(Stored dataset items)
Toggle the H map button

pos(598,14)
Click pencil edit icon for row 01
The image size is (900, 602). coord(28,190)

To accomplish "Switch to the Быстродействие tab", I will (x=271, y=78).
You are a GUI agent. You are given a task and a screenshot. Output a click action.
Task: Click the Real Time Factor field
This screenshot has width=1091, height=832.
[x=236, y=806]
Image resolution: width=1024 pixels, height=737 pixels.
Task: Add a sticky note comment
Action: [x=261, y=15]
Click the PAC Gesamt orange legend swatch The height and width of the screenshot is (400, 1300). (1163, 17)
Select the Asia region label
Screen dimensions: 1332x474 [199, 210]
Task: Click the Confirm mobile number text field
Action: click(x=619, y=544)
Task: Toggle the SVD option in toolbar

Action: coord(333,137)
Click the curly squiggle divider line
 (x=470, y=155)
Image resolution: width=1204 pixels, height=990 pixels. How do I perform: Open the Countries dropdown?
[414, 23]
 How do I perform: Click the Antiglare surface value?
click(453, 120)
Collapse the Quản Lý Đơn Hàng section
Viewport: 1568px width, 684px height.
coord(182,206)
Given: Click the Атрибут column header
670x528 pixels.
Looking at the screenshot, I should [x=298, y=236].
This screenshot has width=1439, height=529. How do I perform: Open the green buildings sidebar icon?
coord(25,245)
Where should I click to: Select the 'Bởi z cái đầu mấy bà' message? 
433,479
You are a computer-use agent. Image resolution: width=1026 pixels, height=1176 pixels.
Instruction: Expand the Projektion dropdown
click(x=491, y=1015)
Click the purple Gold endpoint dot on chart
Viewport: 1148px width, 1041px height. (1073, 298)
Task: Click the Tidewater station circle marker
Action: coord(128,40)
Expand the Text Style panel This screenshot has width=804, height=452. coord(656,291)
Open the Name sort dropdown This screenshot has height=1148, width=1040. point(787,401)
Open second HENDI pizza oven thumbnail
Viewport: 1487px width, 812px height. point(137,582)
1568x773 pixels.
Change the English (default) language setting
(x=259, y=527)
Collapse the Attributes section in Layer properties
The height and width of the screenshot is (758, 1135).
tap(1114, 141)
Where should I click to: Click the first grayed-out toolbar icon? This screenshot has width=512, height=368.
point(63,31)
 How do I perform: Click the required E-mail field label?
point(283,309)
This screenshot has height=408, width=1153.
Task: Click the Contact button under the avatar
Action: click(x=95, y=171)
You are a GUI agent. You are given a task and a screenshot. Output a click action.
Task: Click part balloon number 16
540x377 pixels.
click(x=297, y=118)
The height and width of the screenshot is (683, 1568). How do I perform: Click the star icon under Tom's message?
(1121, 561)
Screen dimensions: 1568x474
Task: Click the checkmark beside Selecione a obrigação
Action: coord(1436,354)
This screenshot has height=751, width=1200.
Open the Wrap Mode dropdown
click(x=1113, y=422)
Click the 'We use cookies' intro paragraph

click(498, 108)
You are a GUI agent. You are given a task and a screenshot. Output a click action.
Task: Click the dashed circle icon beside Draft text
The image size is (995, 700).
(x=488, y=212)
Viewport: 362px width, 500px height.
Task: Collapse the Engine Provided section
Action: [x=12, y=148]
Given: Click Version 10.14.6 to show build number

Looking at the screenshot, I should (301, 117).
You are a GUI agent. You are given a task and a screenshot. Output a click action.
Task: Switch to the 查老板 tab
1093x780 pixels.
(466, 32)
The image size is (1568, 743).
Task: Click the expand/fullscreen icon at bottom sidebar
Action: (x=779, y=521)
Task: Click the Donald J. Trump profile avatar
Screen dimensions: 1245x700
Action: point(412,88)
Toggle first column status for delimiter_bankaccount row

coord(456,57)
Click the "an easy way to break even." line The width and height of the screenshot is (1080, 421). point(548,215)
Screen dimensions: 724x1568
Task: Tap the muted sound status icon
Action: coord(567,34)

### [ACTIVITY]
From the first line to the last, return the data above exactly.

### [TASK RESULT]
Toggle the H map button

pos(598,14)
Click pencil edit icon for row 01
The image size is (900, 602). coord(28,190)

To accomplish "Switch to the Быстродействие tab", I will (x=271, y=78).
You are a GUI agent. You are given a task and a screenshot. Output a click action.
Task: Click the Real Time Factor field
This screenshot has width=1091, height=832.
[x=236, y=806]
Image resolution: width=1024 pixels, height=737 pixels.
Task: Add a sticky note comment
Action: [x=261, y=15]
Click the PAC Gesamt orange legend swatch The height and width of the screenshot is (400, 1300). (1163, 17)
Select the Asia region label
Screen dimensions: 1332x474 [199, 210]
Task: Click the Confirm mobile number text field
Action: click(x=619, y=544)
Task: Toggle the SVD option in toolbar

Action: coord(333,137)
Click the curly squiggle divider line
 (x=470, y=155)
Image resolution: width=1204 pixels, height=990 pixels. How do I perform: Open the Countries dropdown?
[414, 23]
 How do I perform: Click the Antiglare surface value?
click(453, 120)
Collapse the Quản Lý Đơn Hàng section
Viewport: 1568px width, 684px height.
coord(182,206)
Given: Click the Атрибут column header
670x528 pixels.
Looking at the screenshot, I should [x=298, y=236].
This screenshot has width=1439, height=529. How do I perform: Open the green buildings sidebar icon?
coord(25,245)
Where should I click to: Select the 'Bởi z cái đầu mấy bà' message? 
433,479
You are a computer-use agent. Image resolution: width=1026 pixels, height=1176 pixels.
Instruction: Expand the Projektion dropdown
click(x=491, y=1015)
Click the purple Gold endpoint dot on chart
Viewport: 1148px width, 1041px height. (1073, 298)
Task: Click the Tidewater station circle marker
Action: coord(128,40)
Expand the Text Style panel This screenshot has width=804, height=452. coord(656,291)
Open the Name sort dropdown This screenshot has height=1148, width=1040. point(787,401)
Open second HENDI pizza oven thumbnail
Viewport: 1487px width, 812px height. point(137,582)
1568x773 pixels.
Change the English (default) language setting
(x=259, y=527)
Collapse the Attributes section in Layer properties
The height and width of the screenshot is (758, 1135).
tap(1114, 141)
Where should I click to: Click the first grayed-out toolbar icon? This screenshot has width=512, height=368.
point(63,31)
 How do I perform: Click the required E-mail field label?
point(283,309)
This screenshot has height=408, width=1153.
Task: Click the Contact button under the avatar
Action: click(x=95, y=171)
You are a GUI agent. You are given a task and a screenshot. Output a click action.
Task: Click part balloon number 16
540x377 pixels.
click(x=297, y=118)
The height and width of the screenshot is (683, 1568). How do I perform: Click the star icon under Tom's message?
(1121, 561)
Screen dimensions: 1568x474
Task: Click the checkmark beside Selecione a obrigação
Action: coord(1436,354)
This screenshot has height=751, width=1200.
Open the Wrap Mode dropdown
click(x=1113, y=422)
Click the 'We use cookies' intro paragraph

click(498, 108)
You are a GUI agent. You are given a task and a screenshot. Output a click action.
Task: Click the dashed circle icon beside Draft text
The image size is (995, 700).
(x=488, y=212)
Viewport: 362px width, 500px height.
Task: Collapse the Engine Provided section
Action: [x=12, y=148]
Given: Click Version 10.14.6 to show build number

Looking at the screenshot, I should (301, 117).
You are a GUI agent. You are given a task and a screenshot. Output a click action.
Task: Switch to the 查老板 tab
1093x780 pixels.
(466, 32)
The image size is (1568, 743).
Task: Click the expand/fullscreen icon at bottom sidebar
Action: (x=779, y=521)
Task: Click the Donald J. Trump profile avatar
Screen dimensions: 1245x700
Action: point(412,88)
Toggle first column status for delimiter_bankaccount row

coord(456,57)
Click the "an easy way to break even." line The width and height of the screenshot is (1080, 421). point(548,215)
Screen dimensions: 724x1568
Task: Tap the muted sound status icon
Action: coord(567,34)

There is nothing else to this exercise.